As befits the community’s hometown, there are also Broadway flourishes as well, like the sing-songy “The Trees Chant, in which one Tree shouts, “the pomegranate, the pomegranate like a guy desperate to keep his role in Man of La Mancha.
Far better are the songs that sound less like Gospel than gnosis. A Portrait of Jesus Christ in Music, a cassette release, largely drops talk of the people in Tyre coming laden with gifts and leads with “Jesus He Knows, a gently, goofily gorgeous worship song that asserts that the Son of Man is aware of “the heartbreak of Mexico/The sun-parched suffering of Spain. The same tape also features a completely bizarre “Chant for Pentecost that’s sort of a speed-read of the Nicene Creed, and a choral “Hosannah that would be familiar to anyone who’s darkened a church door in the past couple weeks if it didn’t sound like it were recorded by people higher than anyone who owns Pootie Tang on DVD.
The impulse to stop putting the Bible to a beat and sing instead about one’s own experience with God eventually resulted in much of contemporary Christian music, to much less charming results.
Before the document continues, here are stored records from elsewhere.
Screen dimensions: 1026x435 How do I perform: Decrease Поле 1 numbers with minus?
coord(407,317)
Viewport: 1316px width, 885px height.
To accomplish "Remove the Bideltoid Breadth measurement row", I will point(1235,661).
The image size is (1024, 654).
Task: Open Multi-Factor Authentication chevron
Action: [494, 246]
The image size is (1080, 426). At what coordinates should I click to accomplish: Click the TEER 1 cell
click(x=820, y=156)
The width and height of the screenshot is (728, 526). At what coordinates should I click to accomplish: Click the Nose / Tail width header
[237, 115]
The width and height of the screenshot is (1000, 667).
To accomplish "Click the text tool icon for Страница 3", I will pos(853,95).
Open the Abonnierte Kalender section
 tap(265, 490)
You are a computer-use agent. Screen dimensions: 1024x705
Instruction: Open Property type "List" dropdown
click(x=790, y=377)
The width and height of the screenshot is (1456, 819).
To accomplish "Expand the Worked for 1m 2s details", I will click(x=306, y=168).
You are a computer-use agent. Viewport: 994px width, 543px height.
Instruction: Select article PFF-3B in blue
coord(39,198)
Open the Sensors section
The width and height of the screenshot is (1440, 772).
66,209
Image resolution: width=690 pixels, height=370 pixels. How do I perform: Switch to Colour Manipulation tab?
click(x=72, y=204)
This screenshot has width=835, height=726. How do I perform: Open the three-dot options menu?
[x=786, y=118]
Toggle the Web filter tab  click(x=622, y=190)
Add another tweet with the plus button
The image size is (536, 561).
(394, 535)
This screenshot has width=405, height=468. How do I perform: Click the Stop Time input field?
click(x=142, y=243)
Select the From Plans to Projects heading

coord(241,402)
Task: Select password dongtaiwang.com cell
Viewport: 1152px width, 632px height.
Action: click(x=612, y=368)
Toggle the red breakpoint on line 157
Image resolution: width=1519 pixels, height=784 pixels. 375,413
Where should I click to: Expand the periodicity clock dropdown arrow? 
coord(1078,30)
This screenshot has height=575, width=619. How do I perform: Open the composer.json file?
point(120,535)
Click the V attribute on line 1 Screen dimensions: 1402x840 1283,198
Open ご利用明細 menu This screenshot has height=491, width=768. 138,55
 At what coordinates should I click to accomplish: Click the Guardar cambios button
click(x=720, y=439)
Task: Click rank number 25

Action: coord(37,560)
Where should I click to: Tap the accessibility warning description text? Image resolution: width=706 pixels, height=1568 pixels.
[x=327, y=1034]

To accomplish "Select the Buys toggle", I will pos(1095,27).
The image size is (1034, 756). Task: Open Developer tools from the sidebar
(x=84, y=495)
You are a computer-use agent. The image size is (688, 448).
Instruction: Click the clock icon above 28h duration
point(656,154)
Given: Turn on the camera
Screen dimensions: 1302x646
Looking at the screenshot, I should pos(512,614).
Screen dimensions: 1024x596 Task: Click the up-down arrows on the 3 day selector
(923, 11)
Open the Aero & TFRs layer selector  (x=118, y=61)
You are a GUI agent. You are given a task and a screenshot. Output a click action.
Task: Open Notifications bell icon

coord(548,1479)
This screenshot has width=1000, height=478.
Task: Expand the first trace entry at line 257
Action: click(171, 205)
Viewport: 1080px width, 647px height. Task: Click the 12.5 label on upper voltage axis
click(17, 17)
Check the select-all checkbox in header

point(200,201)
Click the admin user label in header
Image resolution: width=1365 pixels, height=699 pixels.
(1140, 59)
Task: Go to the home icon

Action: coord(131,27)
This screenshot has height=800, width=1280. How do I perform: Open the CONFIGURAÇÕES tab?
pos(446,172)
Still, while the Trees were banging away on pots and pans in Gotham, Christians on the West Coast were incorporating more overt pop influences and sowing the seeds of the Christian music industry. They weren’t all bland, either: early artists such as Larry Norman, 2nd Chapter of Acts, and Children of the Day blasted weirdness into the Word with gusto. Oddly, the Trees Community comes off as a little too reverent in comparison—to Bible texts, to cuteness, to more-is-more hippie orthodoxy—to successfully navigate the strange seas where pop culture meets God.
Two of the discs on The Christ Tree present concerts the group gave at the Abbey of Gethsemani in Kentucky. The live tracks aren’t especially revelatory. They’re wild, sure, but the music usually feels like it was a lot more mind-blowing to make than to experience. For a group dedicated to presenting the Gospel in new ways, the Trees Community ended up as a footnote, not because their music lacked passion, or the rock idiom, or focus. (OK, maybe a group that shows up at monasteries with a busload of ethnic instruments lacks a little focus.) It’s because that, for all its length, this box set feels more like lots of you-had-to-be-there moments than a tantalizing glimpse of what might have been had Christians engaged rock weirdness more successfully.
To be an evangelical Christian in America is, for better or for worse, to embrace a free-market worldview—the better the preacher, the more souls he brings to Christ. Indeed, as evidenced by Costa Mesa, Calif.’s crusty Calvary Chapel, which has practically become its own denomination, some ex-hippies made that hard-right turn successfully. But the Trees Community’s membership dwindled to nothing as the ’70s wore on. And when the last finger bell had stopped ringing, and the Trees Community had loaded up their kotos and belanjis and quit town, no one followed musically, either. You don’t have to believe in God to suspect there was a reason for that.